Records provided: Begin
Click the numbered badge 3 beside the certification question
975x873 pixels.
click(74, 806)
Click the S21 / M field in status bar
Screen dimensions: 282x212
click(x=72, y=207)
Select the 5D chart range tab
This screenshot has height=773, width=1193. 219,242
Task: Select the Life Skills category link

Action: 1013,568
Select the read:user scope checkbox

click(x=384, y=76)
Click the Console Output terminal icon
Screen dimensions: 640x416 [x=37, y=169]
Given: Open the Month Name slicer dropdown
Records provided: End
Records provided: Begin
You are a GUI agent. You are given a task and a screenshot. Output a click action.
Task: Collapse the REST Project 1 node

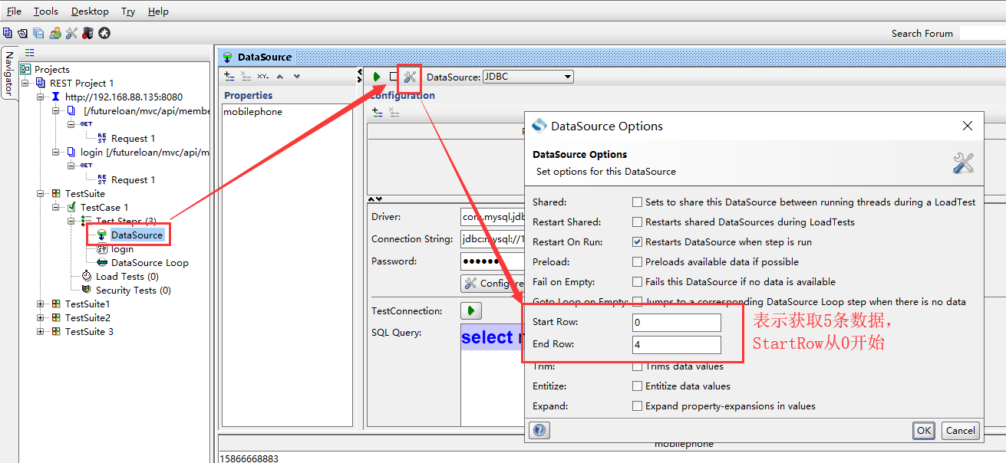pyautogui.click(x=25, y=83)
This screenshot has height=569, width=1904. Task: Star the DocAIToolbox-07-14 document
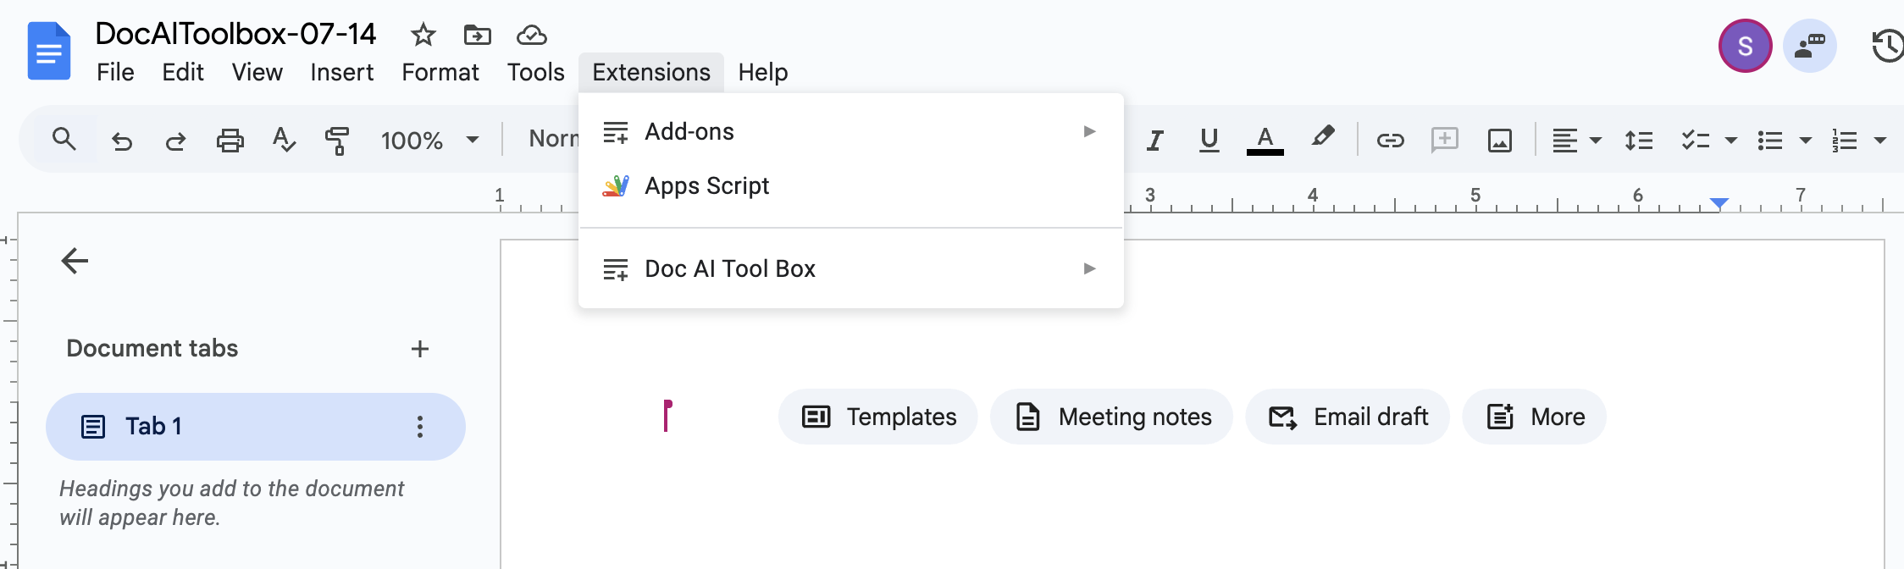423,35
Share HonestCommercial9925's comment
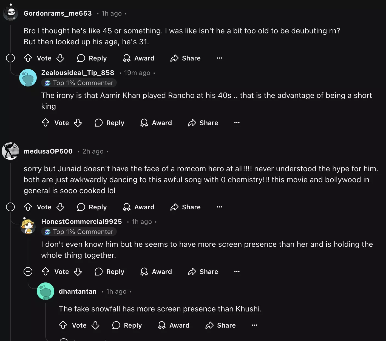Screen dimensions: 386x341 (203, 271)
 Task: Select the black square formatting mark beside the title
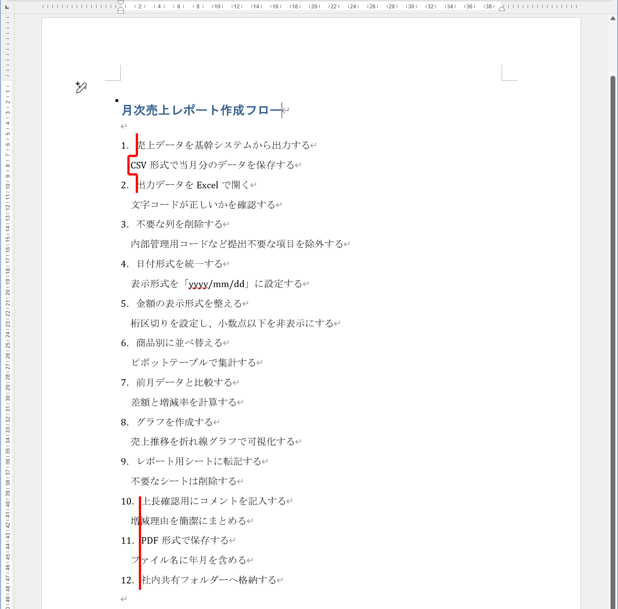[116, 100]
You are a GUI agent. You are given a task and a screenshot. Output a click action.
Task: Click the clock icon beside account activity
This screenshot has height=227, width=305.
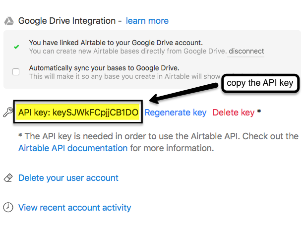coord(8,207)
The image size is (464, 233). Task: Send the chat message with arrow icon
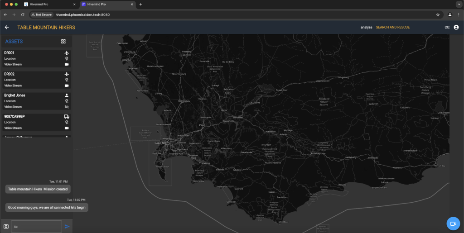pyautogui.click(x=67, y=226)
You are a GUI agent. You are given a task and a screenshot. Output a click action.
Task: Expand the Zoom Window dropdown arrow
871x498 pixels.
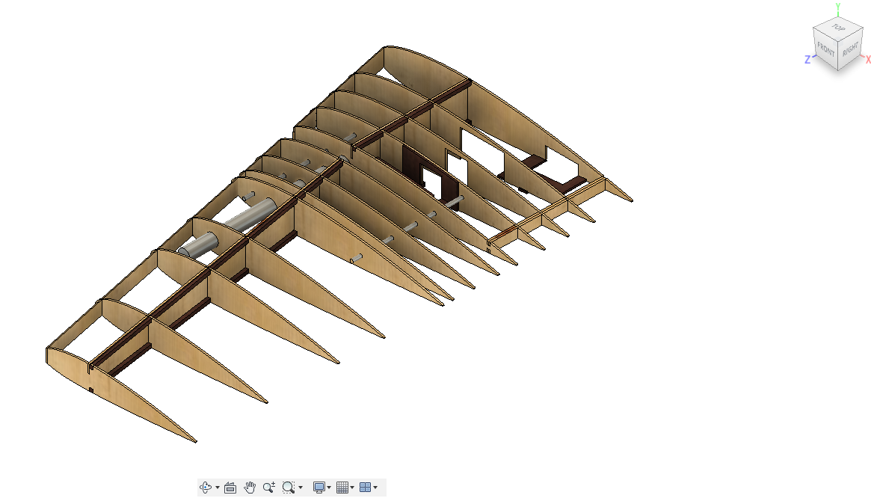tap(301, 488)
Records provided: End
Records provided: Begin
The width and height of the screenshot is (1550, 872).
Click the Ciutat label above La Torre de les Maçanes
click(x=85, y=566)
Records provided: End
Work to be completed: Taking the entries above, write out exactly the lines starting with the line containing "Click the S21 / M field in status bar" and going on through the line containing "Given: Open the Month Name slicer dropdown", both included, and nothing else.

Solution to this task:
Click the S21 / M field in status bar
Screen dimensions: 282x212
click(x=72, y=207)
Select the 5D chart range tab
This screenshot has height=773, width=1193. 219,242
Task: Select the Life Skills category link

Action: 1013,568
Select the read:user scope checkbox

click(x=384, y=76)
Click the Console Output terminal icon
Screen dimensions: 640x416 [x=37, y=169]
Given: Open the Month Name slicer dropdown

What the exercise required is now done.